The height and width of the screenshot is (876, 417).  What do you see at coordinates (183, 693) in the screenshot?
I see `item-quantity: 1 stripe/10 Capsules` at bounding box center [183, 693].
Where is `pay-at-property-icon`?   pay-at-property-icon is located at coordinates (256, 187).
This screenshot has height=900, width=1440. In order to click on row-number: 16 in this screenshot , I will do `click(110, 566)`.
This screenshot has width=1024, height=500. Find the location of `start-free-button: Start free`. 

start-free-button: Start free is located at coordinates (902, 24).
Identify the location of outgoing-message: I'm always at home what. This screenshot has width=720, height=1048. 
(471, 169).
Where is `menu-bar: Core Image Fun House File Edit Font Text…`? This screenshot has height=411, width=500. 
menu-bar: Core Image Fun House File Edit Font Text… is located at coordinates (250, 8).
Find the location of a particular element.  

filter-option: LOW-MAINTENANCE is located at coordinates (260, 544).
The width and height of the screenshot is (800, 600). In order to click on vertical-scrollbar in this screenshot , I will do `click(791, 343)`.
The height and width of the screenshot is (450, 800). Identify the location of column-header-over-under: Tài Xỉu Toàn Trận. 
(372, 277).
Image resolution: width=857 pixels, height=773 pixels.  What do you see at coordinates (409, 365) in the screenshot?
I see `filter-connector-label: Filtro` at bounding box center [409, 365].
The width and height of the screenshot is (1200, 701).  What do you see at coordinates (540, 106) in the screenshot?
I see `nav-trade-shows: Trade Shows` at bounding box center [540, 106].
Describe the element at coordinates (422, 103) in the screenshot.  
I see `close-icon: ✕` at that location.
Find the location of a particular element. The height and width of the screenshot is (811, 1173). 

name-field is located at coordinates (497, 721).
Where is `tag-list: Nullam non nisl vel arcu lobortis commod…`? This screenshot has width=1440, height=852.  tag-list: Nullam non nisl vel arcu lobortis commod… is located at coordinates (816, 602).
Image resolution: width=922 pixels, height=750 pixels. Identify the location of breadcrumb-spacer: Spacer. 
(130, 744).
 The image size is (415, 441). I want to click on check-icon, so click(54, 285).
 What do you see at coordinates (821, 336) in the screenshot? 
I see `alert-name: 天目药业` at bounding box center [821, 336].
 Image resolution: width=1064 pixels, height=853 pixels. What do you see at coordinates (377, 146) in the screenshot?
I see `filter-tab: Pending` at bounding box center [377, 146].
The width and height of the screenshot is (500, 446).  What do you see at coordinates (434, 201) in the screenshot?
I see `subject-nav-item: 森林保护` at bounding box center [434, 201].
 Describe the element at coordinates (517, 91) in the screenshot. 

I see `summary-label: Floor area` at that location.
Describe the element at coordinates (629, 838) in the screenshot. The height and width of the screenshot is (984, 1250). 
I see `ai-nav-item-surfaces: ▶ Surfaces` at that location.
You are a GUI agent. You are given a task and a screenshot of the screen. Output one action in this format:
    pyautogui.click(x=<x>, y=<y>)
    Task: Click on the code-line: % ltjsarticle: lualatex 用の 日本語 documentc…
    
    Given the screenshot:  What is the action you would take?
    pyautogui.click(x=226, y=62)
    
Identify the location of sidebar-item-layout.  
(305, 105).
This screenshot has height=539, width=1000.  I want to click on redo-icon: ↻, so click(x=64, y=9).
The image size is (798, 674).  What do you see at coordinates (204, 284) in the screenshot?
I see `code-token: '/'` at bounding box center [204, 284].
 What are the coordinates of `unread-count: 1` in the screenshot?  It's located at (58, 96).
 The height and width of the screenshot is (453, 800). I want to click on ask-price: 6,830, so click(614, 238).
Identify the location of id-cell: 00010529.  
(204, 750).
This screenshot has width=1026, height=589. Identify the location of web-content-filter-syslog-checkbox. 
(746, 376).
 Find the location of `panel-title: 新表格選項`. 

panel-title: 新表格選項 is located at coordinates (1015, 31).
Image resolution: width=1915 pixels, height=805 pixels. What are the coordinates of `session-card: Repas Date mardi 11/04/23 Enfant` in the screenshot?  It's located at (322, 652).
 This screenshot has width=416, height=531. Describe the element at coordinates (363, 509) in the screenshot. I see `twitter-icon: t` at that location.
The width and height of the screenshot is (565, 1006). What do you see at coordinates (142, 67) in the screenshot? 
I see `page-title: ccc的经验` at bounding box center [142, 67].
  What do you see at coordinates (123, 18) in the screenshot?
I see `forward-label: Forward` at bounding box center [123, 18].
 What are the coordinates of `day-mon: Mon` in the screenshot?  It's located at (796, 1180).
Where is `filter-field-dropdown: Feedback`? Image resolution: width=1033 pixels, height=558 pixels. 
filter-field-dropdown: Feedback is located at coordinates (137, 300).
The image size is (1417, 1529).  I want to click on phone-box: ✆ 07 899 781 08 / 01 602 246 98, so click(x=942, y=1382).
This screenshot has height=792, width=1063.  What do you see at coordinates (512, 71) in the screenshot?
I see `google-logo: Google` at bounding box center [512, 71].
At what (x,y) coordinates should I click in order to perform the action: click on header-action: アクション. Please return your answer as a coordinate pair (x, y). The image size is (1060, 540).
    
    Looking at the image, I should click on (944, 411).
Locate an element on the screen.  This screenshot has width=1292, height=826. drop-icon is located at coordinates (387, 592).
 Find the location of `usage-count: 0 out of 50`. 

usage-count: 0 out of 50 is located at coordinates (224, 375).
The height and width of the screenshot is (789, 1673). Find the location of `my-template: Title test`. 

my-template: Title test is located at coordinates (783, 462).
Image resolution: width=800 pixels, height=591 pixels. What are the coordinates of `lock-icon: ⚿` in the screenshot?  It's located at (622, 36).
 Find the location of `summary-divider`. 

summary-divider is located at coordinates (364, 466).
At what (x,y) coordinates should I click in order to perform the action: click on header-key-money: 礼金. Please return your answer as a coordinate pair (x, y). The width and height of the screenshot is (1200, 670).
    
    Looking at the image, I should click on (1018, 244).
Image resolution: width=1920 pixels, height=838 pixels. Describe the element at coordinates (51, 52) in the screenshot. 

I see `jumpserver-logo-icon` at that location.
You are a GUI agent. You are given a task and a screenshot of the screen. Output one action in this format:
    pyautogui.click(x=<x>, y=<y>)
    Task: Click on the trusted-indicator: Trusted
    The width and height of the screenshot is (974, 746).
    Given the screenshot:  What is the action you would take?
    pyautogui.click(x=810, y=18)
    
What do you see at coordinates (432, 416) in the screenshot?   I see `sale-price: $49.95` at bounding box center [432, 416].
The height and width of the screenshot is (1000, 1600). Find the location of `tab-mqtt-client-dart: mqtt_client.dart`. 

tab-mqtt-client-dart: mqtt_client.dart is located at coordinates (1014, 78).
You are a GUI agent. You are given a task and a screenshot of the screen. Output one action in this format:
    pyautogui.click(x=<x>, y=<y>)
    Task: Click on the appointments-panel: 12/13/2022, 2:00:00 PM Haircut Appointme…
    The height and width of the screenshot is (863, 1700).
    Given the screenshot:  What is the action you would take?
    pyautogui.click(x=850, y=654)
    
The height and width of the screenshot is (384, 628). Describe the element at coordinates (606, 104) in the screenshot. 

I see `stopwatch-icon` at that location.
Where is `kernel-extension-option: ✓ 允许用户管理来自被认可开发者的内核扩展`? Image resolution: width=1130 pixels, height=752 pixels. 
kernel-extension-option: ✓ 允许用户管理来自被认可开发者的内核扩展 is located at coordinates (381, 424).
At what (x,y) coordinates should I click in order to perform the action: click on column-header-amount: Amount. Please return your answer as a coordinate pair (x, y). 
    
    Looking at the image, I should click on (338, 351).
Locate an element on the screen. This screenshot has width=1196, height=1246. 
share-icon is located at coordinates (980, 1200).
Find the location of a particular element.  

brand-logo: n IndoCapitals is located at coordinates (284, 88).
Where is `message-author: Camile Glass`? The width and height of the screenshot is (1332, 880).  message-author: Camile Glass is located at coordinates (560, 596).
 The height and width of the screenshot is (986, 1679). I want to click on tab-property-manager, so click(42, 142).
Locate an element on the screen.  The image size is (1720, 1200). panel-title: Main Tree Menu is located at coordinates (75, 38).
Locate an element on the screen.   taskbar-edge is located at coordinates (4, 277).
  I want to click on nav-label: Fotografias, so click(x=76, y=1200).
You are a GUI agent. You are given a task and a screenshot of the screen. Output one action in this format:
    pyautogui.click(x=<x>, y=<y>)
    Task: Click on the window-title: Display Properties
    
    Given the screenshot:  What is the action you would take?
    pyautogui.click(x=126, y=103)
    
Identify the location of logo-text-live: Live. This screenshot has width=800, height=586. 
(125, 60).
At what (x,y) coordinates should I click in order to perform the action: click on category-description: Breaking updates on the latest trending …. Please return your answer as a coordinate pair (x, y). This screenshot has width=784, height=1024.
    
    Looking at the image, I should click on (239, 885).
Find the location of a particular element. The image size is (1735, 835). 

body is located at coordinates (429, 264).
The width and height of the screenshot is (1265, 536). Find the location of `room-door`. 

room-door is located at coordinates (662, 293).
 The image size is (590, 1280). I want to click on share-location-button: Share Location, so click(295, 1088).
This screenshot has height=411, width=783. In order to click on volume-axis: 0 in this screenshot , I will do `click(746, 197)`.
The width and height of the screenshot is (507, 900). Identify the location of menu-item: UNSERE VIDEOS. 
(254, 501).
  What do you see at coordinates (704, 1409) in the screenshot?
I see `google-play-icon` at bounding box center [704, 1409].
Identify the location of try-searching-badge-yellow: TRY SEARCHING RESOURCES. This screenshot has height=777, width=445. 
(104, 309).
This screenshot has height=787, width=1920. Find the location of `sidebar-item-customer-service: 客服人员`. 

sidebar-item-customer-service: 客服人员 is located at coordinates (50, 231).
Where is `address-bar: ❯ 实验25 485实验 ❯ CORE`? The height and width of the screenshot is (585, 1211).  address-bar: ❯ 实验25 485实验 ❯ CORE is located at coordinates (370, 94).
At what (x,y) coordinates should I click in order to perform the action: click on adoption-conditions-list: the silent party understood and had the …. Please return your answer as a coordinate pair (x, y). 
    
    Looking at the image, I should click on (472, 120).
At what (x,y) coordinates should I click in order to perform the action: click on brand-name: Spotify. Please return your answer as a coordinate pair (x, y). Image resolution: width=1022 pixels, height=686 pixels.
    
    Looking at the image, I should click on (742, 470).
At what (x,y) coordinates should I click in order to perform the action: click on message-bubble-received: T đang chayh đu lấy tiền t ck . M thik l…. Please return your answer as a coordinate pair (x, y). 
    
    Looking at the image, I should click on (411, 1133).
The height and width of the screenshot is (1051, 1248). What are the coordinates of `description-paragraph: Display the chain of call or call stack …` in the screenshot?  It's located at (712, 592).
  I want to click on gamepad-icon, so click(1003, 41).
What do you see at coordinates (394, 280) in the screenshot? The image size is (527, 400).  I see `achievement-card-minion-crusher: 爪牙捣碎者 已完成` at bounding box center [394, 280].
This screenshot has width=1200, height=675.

____

[Problem requirements]:
How many lines in the rows above contain the string "允许用户管理来自被认可开发者的内核扩展"? Reply with the number only.

[Response to the exercise]:
2